### DIRECTIVE
Can you rewrite the material from the line that has "Click the Copilot button in the ribbon" through the line that has "tap(1120, 174)", putting "drop-down list" in place of "dropdown" and leaving everything else as it is?
***** TASK DATA *****
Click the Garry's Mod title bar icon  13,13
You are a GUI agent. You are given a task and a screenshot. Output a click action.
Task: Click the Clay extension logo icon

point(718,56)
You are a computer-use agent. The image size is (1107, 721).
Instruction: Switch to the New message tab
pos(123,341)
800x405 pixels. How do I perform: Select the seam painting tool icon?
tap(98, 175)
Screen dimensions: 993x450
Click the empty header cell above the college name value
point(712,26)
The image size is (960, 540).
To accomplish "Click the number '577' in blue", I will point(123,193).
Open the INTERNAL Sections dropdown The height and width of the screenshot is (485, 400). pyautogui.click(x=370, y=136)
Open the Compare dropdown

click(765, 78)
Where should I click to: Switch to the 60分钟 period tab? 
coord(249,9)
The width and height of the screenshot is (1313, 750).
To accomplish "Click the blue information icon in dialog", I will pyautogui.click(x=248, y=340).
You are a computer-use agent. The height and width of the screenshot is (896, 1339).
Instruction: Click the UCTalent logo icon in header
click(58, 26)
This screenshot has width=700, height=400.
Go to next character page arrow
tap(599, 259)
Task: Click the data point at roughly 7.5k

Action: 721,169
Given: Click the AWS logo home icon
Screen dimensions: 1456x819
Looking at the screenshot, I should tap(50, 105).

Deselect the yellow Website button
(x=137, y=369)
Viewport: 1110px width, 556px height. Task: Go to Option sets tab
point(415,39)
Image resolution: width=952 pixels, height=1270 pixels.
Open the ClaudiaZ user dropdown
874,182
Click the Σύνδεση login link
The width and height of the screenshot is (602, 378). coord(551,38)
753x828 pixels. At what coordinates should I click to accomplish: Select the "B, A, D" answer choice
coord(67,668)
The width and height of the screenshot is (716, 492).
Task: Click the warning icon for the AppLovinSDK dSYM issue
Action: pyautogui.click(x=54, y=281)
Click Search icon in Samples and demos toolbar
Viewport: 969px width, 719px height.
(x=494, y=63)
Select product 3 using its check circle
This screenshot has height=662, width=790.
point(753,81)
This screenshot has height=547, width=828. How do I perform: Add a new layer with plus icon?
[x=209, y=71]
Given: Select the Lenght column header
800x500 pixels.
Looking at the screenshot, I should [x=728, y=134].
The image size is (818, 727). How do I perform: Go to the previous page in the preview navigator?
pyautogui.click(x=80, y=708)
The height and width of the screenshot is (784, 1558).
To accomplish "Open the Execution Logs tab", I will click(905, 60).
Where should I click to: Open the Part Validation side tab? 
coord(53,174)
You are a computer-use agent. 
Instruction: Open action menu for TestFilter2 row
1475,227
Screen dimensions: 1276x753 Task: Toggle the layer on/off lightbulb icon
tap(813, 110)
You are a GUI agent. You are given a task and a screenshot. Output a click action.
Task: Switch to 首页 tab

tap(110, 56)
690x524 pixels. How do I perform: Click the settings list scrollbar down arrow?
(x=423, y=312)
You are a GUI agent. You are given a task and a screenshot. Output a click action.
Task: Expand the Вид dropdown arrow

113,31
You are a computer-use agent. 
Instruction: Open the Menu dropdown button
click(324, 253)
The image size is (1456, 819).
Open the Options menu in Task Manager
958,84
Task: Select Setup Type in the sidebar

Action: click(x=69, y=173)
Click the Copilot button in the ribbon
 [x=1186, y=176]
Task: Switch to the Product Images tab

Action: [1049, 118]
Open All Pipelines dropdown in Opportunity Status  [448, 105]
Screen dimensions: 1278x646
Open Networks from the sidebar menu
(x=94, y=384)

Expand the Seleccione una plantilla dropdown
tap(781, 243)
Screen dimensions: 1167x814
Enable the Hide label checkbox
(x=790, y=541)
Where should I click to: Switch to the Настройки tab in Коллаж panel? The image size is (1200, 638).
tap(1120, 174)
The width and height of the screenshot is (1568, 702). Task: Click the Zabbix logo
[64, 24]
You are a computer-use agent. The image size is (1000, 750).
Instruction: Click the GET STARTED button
*****
### FINISHED TASK
Click the Copilot button in the ribbon
 [x=1186, y=176]
Task: Switch to the Product Images tab

Action: [1049, 118]
Open All Pipelines drop-down list in Opportunity Status  [448, 105]
Screen dimensions: 1278x646
Open Networks from the sidebar menu
(x=94, y=384)

Expand the Seleccione una plantilla drop-down list
tap(781, 243)
Screen dimensions: 1167x814
Enable the Hide label checkbox
(x=790, y=541)
Where should I click to: Switch to the Настройки tab in Коллаж panel? The image size is (1200, 638).
tap(1120, 174)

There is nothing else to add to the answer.